_TASK MATERIAL:_
━━━━━━━━━━

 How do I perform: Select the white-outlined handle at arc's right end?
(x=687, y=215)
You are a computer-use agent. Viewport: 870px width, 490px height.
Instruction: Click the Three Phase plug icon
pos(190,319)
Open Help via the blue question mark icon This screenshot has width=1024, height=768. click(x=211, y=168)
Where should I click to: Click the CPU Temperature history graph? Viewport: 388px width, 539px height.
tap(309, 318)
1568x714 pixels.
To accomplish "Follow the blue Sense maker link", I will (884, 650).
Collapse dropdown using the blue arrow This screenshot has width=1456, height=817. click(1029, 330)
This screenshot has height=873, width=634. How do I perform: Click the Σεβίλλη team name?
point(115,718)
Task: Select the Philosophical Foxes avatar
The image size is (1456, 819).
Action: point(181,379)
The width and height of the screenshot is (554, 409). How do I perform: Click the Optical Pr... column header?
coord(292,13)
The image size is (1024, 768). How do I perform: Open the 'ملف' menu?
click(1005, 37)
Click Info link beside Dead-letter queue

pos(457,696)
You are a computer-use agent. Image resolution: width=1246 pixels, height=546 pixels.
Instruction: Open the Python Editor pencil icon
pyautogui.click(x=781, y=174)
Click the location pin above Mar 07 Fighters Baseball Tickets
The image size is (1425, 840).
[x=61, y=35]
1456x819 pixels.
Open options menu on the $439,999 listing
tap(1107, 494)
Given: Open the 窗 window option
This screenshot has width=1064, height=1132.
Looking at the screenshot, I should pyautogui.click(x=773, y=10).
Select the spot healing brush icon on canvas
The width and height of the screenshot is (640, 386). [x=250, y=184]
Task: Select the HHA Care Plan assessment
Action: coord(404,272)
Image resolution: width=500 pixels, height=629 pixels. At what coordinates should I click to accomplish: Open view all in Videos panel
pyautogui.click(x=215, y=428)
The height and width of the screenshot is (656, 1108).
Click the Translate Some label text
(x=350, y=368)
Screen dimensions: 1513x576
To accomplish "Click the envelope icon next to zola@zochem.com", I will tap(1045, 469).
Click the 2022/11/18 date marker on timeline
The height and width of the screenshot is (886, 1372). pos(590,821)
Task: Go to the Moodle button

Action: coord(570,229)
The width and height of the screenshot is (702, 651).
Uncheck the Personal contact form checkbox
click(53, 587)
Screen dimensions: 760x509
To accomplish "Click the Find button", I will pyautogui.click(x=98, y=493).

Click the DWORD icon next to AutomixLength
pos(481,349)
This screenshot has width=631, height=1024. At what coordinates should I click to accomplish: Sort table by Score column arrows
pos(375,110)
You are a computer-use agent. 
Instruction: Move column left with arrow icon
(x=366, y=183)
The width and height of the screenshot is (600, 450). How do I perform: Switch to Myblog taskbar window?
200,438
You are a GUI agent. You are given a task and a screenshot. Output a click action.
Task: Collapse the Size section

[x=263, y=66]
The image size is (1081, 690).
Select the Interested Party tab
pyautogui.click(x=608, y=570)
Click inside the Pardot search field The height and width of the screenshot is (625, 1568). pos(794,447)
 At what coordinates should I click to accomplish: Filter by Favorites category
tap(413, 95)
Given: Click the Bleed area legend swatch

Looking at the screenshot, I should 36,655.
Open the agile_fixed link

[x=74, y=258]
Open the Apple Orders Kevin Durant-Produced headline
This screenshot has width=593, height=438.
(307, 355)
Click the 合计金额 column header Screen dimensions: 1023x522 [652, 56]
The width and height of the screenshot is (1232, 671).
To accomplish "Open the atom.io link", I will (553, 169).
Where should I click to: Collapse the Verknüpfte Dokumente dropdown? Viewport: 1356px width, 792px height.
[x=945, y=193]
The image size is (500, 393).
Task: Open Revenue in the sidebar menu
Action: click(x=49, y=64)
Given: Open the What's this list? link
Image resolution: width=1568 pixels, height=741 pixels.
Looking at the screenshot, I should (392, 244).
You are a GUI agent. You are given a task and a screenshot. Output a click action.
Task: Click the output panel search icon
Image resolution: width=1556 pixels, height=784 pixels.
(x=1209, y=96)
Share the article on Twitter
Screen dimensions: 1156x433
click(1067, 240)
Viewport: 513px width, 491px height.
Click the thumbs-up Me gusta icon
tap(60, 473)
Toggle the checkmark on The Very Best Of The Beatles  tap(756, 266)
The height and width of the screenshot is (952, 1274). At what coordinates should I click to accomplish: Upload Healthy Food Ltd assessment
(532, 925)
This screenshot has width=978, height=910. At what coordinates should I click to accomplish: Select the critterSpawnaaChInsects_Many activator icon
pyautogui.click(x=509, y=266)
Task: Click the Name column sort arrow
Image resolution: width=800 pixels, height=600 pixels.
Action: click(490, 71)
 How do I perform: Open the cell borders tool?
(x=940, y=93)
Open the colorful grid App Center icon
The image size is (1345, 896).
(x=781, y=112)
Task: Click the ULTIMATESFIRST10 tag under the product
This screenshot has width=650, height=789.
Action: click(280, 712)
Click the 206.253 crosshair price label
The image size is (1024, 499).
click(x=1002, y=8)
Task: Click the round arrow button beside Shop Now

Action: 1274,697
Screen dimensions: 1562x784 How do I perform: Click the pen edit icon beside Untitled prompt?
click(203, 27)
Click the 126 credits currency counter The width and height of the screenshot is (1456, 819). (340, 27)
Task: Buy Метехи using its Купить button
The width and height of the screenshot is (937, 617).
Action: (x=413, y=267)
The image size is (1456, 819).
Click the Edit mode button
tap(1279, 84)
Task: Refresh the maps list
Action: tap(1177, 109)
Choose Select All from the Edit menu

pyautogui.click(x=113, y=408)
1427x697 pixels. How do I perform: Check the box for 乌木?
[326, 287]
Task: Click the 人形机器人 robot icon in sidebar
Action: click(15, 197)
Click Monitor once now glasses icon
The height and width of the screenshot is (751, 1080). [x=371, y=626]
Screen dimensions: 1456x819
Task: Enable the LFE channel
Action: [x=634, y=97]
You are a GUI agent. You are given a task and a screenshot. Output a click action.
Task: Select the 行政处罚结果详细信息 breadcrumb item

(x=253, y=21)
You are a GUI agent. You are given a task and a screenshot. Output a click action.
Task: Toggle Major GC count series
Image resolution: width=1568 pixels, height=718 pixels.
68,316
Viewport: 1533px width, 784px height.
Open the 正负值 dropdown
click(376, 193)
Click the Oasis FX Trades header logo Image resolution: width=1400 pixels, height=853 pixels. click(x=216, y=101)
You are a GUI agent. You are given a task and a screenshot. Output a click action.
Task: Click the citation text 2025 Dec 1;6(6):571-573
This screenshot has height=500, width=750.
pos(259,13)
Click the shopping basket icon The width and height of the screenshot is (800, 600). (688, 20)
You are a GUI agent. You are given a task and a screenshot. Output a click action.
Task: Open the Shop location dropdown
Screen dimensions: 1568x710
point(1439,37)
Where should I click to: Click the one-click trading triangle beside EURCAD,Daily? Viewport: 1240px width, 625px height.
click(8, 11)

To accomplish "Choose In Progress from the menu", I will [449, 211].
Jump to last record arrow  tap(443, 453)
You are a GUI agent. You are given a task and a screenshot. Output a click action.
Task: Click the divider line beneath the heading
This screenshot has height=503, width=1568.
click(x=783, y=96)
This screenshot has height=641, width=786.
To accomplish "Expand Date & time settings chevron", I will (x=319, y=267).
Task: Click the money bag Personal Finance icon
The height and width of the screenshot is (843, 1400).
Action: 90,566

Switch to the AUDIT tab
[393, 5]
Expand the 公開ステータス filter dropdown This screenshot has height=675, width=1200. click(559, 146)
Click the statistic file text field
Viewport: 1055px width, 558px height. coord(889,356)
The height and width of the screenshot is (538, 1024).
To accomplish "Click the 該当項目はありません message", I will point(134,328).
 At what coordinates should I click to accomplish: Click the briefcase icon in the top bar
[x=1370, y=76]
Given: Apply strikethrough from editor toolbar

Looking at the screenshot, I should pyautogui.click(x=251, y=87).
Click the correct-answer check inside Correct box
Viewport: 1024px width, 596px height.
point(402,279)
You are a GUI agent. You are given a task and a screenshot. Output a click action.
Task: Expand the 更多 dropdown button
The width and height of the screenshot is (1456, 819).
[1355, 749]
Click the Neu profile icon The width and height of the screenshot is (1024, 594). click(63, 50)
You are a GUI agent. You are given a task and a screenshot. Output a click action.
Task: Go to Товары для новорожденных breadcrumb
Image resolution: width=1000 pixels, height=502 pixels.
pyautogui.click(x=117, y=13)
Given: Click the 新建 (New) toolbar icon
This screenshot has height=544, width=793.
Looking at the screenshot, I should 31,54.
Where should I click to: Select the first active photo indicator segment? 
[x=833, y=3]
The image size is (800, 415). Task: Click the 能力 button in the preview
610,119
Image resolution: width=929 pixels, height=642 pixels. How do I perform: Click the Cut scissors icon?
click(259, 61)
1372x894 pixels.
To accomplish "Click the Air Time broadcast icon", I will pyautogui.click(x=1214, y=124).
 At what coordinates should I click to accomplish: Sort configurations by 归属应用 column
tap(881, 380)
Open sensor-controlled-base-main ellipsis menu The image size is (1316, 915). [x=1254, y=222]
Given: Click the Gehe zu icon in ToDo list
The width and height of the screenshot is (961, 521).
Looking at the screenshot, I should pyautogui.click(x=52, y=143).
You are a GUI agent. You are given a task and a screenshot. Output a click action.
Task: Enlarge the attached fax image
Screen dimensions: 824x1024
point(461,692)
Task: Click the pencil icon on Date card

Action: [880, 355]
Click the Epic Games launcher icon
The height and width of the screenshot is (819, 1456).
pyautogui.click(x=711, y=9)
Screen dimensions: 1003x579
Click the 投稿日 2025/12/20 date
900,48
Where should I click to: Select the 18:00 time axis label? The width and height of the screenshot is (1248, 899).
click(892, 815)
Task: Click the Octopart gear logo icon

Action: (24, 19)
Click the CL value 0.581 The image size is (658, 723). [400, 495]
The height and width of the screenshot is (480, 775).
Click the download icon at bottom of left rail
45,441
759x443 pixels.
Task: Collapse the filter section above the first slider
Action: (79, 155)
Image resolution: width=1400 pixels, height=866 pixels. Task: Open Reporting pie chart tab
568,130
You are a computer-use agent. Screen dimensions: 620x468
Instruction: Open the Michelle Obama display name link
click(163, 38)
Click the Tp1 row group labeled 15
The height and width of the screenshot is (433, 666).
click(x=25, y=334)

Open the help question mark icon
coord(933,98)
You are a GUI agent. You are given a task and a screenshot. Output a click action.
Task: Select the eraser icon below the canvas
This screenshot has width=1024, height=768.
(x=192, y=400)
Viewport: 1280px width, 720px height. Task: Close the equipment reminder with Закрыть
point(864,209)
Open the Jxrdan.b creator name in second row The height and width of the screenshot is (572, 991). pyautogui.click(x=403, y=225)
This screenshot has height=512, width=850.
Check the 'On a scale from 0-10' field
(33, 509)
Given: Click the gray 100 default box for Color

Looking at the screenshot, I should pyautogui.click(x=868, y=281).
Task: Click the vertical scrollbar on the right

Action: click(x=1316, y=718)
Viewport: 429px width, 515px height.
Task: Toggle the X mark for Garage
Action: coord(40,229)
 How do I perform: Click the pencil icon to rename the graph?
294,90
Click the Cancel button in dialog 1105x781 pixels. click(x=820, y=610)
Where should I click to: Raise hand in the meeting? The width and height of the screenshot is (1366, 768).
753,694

━━━━━━━━━━

_WHAT THE TASK REQUIRES:_ Can you convert the records, starting at the line that contains "1456x819 pixels." and ending at the line that contains "Action: coord(404,272)", into a JSON list of strings with one string per line and any blank lines left out?

_REPLY:_
[
  "1456x819 pixels.",
  "Open options menu on the $439,999 listing",
  "tap(1107, 494)",
  "Given: Open the 窗 window option",
  "This screenshot has width=1064, height=1132.",
  "Looking at the screenshot, I should pyautogui.click(x=773, y=10).",
  "Select the spot healing brush icon on canvas",
  "The width and height of the screenshot is (640, 386). [x=250, y=184]",
  "Task: Select the HHA Care Plan assessment",
  "Action: coord(404,272)"
]